**YOUR OBJECTIVE**
Copy every line that holds the string "text" from the data below.

**RECORDS TO USE**
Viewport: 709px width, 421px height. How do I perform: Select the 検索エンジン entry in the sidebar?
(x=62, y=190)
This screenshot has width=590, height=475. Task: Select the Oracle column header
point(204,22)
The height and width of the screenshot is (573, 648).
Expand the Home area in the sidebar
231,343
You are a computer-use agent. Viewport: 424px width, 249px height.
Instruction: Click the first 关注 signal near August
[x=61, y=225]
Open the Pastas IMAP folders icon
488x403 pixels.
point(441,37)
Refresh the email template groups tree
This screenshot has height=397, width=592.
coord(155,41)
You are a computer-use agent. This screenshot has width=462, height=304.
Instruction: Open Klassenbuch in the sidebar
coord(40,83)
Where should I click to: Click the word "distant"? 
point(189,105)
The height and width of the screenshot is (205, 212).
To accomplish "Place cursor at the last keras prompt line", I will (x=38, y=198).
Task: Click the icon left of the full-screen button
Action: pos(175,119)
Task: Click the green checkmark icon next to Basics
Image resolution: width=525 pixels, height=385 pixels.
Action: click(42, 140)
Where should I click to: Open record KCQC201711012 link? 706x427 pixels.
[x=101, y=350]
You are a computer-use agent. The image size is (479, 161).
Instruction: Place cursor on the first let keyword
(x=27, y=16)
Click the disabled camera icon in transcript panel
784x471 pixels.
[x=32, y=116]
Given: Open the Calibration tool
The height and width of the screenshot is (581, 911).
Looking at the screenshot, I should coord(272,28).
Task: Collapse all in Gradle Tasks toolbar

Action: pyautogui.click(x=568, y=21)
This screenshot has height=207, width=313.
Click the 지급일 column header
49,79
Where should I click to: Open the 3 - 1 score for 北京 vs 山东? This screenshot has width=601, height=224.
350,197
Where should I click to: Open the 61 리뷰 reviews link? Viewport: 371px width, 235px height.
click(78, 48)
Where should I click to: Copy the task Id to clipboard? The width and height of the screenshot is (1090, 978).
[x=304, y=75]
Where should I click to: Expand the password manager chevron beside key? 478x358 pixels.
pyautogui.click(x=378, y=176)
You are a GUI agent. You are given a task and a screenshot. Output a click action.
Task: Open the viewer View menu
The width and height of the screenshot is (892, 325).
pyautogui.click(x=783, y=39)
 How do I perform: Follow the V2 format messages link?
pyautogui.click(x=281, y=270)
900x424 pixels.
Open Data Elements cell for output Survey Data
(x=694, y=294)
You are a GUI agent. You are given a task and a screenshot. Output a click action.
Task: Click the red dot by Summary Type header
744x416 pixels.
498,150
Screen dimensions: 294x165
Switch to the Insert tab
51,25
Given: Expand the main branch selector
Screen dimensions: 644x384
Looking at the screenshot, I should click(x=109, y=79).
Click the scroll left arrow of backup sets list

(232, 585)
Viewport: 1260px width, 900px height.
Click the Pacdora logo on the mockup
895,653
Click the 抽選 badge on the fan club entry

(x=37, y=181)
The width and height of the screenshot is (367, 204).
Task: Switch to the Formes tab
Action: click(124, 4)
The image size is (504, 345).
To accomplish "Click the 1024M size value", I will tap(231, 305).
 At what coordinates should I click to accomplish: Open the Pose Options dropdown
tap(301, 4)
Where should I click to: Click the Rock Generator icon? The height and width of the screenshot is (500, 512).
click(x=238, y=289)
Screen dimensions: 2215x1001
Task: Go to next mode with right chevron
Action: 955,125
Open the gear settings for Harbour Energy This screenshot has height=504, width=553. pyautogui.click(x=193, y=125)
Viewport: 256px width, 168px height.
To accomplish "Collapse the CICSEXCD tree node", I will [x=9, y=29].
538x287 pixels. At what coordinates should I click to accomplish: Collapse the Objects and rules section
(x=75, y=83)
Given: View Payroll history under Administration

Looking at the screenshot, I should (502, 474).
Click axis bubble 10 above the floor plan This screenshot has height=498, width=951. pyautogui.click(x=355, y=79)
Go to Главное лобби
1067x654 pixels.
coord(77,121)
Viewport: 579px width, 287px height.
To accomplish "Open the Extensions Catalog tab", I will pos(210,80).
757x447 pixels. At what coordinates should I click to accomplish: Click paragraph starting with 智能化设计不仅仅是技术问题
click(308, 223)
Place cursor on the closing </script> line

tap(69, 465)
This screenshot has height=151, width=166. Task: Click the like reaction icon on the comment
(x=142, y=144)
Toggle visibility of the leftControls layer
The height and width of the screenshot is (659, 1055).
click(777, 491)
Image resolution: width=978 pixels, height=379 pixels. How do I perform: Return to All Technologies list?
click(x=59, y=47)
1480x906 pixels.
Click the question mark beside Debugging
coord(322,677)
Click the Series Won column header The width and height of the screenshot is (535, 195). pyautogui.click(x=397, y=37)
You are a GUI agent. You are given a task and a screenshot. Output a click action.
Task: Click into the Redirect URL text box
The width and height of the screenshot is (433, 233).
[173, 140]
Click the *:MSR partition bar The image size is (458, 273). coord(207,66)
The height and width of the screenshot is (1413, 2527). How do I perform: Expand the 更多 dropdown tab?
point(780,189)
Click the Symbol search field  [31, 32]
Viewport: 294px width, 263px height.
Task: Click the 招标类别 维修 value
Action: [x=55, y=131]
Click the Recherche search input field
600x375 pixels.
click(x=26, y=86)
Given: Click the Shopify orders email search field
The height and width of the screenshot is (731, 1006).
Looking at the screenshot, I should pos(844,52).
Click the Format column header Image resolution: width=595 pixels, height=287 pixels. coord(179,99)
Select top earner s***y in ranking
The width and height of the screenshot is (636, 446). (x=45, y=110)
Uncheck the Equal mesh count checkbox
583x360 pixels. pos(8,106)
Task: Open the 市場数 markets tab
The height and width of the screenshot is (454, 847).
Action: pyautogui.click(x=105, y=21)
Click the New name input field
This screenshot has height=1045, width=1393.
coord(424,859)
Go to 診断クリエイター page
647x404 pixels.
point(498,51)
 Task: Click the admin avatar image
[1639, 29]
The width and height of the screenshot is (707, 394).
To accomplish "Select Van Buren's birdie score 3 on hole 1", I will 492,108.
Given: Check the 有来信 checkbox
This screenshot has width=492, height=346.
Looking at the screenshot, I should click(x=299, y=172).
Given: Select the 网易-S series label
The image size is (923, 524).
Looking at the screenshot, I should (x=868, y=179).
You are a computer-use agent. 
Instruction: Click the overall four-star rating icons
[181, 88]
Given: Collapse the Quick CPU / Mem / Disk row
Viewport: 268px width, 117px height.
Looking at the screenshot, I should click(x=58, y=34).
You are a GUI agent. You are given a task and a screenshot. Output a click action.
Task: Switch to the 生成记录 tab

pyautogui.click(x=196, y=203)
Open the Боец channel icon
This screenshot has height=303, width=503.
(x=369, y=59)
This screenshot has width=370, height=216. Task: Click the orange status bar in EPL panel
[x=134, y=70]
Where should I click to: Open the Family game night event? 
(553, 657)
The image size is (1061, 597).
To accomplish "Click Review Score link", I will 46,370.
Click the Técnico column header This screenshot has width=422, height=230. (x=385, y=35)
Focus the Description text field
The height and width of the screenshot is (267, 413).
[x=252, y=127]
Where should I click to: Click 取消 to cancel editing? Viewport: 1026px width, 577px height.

**SOLUTION FOR THIS TASK**
Task: Click into the Redirect URL text box
Focus the Description text field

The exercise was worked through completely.